Thursday 4/8/04
Reported & Photographed by Janet Class Log
Class started right on time tonite. Tony ran us through the agenda and then Lu got us going by showing the program TextTwist. It is a really cool program that will help students who need help with reading and vocabulary. The program is like Scrabble. Players are given a variety of letters (about 6, I think). They receive points for creating words using the letters. It seemed to be a really fun and motivating program. Lu found it on the Palm Educations Solutions 2003 CD-ROM. Dan showed us Due Yesterday. He did a great job showing all of the details of the program. Dan felt it would motivate students at his school to write down assignments, follow-up with the assignments since it reminds them, and allows them to enter grades into the gradebook portion. It’s an amazing program for freeware. He also showed us Sea War. It is a graphic version of the board game Battleship. Randy showed us EduLog, a program that he said would be good for students to record pages they read during free reading. He said that one of his schools has a goal of reading a zillion (I can’t remember how many) pages by the end of the year. Next, Randy showed us SketchPad. It is in color, has many color choices, but only one pen size. The consensus was that it was a fairly good program, but Sketchy is better. Shiela quickly showed us five programs. MathWhiz is a program that teaches order of operations in math. It seems to be a cool program. Tony uses it with his kids every year. Next she showed us Timer MathFacts. This math facts program times the user. It was well-received. Shiela found it on freewarepalm.com Next she showed Lexi. It was a boring-looking flash card program, but she said the desktop computer version that allow you to create the cards was kind of neat. We decided that Quizzler was better. Percent Table was next. It’s like handheld Easy Grader. The user enters points for an assignment and the program tells you the grading scale for it. Finally, she showed Venn. This program looked like a Venn Diagram with all kinds of hard math stuff inside. Randy said he’d seen that screen in a high level math standardized test. She also reported that Stopwatch that she’d reported on last week wasn’t quite as good as she thought. She had set the timer for 10 minutes. The handheld went to sleep and the timer did, too. She said CFB Timer works much better. Wow, I didn’t realize how impressive we were! We did a great job, Tony just had to sit and watch us teach for him. Good planning, Tony!

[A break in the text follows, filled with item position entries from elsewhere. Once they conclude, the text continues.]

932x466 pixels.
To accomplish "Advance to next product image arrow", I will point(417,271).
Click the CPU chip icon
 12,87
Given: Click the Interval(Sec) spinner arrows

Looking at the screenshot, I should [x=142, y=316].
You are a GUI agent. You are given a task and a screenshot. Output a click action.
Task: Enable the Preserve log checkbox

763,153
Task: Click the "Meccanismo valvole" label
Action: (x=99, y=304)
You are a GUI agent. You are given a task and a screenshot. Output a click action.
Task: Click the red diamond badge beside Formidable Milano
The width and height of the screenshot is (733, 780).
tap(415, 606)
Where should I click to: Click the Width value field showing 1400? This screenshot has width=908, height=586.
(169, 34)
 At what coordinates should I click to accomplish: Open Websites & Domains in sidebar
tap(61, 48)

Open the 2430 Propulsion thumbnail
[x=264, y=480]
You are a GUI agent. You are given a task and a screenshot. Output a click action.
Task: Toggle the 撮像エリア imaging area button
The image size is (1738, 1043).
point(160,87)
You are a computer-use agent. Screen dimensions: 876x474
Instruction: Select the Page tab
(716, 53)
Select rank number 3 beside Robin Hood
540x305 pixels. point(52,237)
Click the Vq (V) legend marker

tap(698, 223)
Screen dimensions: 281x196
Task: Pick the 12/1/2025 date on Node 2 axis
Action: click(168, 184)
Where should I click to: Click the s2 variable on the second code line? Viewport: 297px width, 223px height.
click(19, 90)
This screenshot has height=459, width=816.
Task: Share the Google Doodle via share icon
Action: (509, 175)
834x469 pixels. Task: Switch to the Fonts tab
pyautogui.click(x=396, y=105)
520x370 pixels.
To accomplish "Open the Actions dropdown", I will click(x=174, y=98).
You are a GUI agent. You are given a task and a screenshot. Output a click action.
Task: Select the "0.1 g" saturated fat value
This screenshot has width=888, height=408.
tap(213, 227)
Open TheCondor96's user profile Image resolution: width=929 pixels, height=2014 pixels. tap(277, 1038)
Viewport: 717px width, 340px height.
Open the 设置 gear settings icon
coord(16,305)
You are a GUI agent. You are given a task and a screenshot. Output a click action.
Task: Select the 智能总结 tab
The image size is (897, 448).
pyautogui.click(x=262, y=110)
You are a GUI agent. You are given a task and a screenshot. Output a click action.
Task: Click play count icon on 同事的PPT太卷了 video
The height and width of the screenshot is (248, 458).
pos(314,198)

Finally, Tony had to take over the class. He showed us a great slide show that showed us the differences and similarities between AvantGo and FlingIt. Both programs allow the user to send a web page to their handheld. AvantGo requires users to sign up, give their email address, and sign up for categories of information they want to stay current with. As a result, tons of junk mail appears on the user’s computer. It takes a long time to synchronize because each time you sync, the program goes to the web to find and download the web pages. You can’t beam the info. FlingIt allows you go research your own web pages and then decide to fling them to the handheld. It doesn’t require synching, but you must have the handheld in the cradle. Then you tell the computer to fling the page, and you tell the handheld to download the page, and they talk to each other and viola! It’s done. Fling it requires you to find your own web pages and download them, so it isn’t as automatic as AvantGo. FlingIt is from GoKnow, but it will remain free, which is good news. Next Tony summed up AvantGo, FlingIt and Palm Reader.
We broke for dinner at about 6:20. Cindi and Tony provided a wonderful meal of meatball sandwiches with salads and Secret cupcakes. The secret of the cupcakes was the fact a can of tomato soup was an ingredient. Intellectuals that we are, we discussed standardized testing in schools during the meal.After dinner, we watched a video on a Chicago district that purchased 2,200 Palms for their high school kids. The movie showed highlights of teachers and students using the palms with keyboards and science probes. We didn’t feel we learned anything new, but it was a cool video, despite the vacuum cleaner competition in the other 5th grade rooms.
We adjourned to the computer lab to use FlingIt, and later, eBook studio. Millard picked tonight to change servers so it was a challenge to get onto Tony’s little web pages page. FlingIt is pretty easy to use and the pages work well on the handheld if you pick a site with few graphics and lots of text. Tony also showed us how to use Palm eBook Studio. It seems to be very easy to use, but it’s not a freebie. There is no demo version either. It seems to me that it’s worth the $30 tho. It’s great to know how to use both of these programs. They can really improve learning in the classroom. We spent the rest of class working with these two programs.
Tony beamed us the game Tetravex and the night was brought to a conclusion.